Figure 2. Orbital atherectomy for treatment of a heavily calcified infrapopliteal lesion. A 72-year-old man presented with a necrotic wound of the first toe. A baseline angiogram demonstrated a heavily calcified distal popliteal artery and subtotally occluded anterior tibial artery (A). A 1.25-mm solid orbital atherectomy crown was used to debulk the calcified lesion and improve vessel compliance prior to balloon angioplasty (B). A 3- X 40-mm balloon was inflated at 6 atm (C). Angiography revealed minimal residual stenosis after vessel preparation (D). Final balloon angioplasty was performed with two 2.5-mm balloons (E). The final angiogram showed excellent flow to the anterior tibial artery with no residual stenosis or dissection (F).
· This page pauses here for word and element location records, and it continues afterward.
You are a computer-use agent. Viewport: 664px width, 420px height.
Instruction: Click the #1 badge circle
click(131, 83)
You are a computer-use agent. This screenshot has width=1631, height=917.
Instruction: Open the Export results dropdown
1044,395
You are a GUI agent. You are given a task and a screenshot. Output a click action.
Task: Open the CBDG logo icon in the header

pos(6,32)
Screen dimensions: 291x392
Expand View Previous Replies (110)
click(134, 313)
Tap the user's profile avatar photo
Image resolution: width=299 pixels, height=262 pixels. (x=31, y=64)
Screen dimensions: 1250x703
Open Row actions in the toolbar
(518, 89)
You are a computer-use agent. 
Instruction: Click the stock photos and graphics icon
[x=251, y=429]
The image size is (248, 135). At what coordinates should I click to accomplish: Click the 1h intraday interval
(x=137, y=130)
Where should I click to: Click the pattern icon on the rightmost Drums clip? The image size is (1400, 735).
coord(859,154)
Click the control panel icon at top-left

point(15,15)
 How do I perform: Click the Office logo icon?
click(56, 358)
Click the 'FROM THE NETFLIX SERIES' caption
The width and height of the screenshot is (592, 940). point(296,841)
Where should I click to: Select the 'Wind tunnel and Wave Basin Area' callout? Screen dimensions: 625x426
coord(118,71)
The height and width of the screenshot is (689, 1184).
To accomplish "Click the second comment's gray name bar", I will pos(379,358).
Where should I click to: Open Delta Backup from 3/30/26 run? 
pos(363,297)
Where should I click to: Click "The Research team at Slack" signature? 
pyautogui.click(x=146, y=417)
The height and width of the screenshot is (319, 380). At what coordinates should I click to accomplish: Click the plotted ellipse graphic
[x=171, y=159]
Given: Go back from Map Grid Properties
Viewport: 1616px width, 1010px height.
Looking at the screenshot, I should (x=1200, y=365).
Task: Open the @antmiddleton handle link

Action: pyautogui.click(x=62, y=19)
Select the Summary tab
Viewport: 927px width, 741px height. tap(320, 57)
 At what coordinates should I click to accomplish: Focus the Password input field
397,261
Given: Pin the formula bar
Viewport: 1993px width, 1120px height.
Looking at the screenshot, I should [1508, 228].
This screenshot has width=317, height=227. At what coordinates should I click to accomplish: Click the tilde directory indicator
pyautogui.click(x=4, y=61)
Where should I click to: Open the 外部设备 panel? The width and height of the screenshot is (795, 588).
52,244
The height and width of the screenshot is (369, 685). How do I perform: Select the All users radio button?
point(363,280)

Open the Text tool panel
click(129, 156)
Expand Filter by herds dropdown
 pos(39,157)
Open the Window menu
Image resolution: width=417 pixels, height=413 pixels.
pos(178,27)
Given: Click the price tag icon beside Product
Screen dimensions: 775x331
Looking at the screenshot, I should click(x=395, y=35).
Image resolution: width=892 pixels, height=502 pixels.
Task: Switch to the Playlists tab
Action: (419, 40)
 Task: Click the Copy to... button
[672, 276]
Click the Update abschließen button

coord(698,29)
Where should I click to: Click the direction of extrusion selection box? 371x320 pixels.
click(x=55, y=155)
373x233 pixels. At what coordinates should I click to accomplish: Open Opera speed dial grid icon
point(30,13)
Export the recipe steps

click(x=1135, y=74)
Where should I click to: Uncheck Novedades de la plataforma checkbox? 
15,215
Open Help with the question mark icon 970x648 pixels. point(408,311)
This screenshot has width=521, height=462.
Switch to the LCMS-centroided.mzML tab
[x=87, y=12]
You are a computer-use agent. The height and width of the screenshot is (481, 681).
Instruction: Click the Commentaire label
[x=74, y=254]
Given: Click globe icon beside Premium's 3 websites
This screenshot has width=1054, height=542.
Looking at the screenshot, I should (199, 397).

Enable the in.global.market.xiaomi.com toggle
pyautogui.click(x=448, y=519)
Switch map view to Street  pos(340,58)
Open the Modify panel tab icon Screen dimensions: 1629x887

Atherectomy devices modify the plaque components either by improving vessel compliance or by mechanical removal of the plaque to increase the luminal gain. Orbital atherectomy utilizes an offset crown to modify calcium within complex femoropopliteal and infrapopliteal lesions. The CALCIUM 360 study was a small randomized study of balloon angioplasty versus orbital atherectomy plus balloon angioplasty among patients with critical limb ischemia. Use of orbital atherectomy was associated with significantly lower balloon atmospheric pressures and lower rates of dissection, suggesting that orbital atherectomy improved the compliance of the target lesion.10 Figure 2 demonstrates use of orbital atherectomy to treat a heavily calcified infrapopliteal lesion. The CELLO study included patients with long-segment femoropopliteal disease treated with laser atherectomy and reported a need for stent placement in 23% of cases.11 Excisional atherectomy has also resulted in low rates of stent placement in large studies in the treatment of infrainguinal lesions.12 Figure 3 demonstrates use of excisional atherectomy of the superficial femoral artery (SFA) prior to DCB angioplasty. Ongoing studies are investigating the additive utility of these and other atherectomy methods13 in improving the outcomes of DCB angioplasty for the treatment of complex femoropopliteal lesions.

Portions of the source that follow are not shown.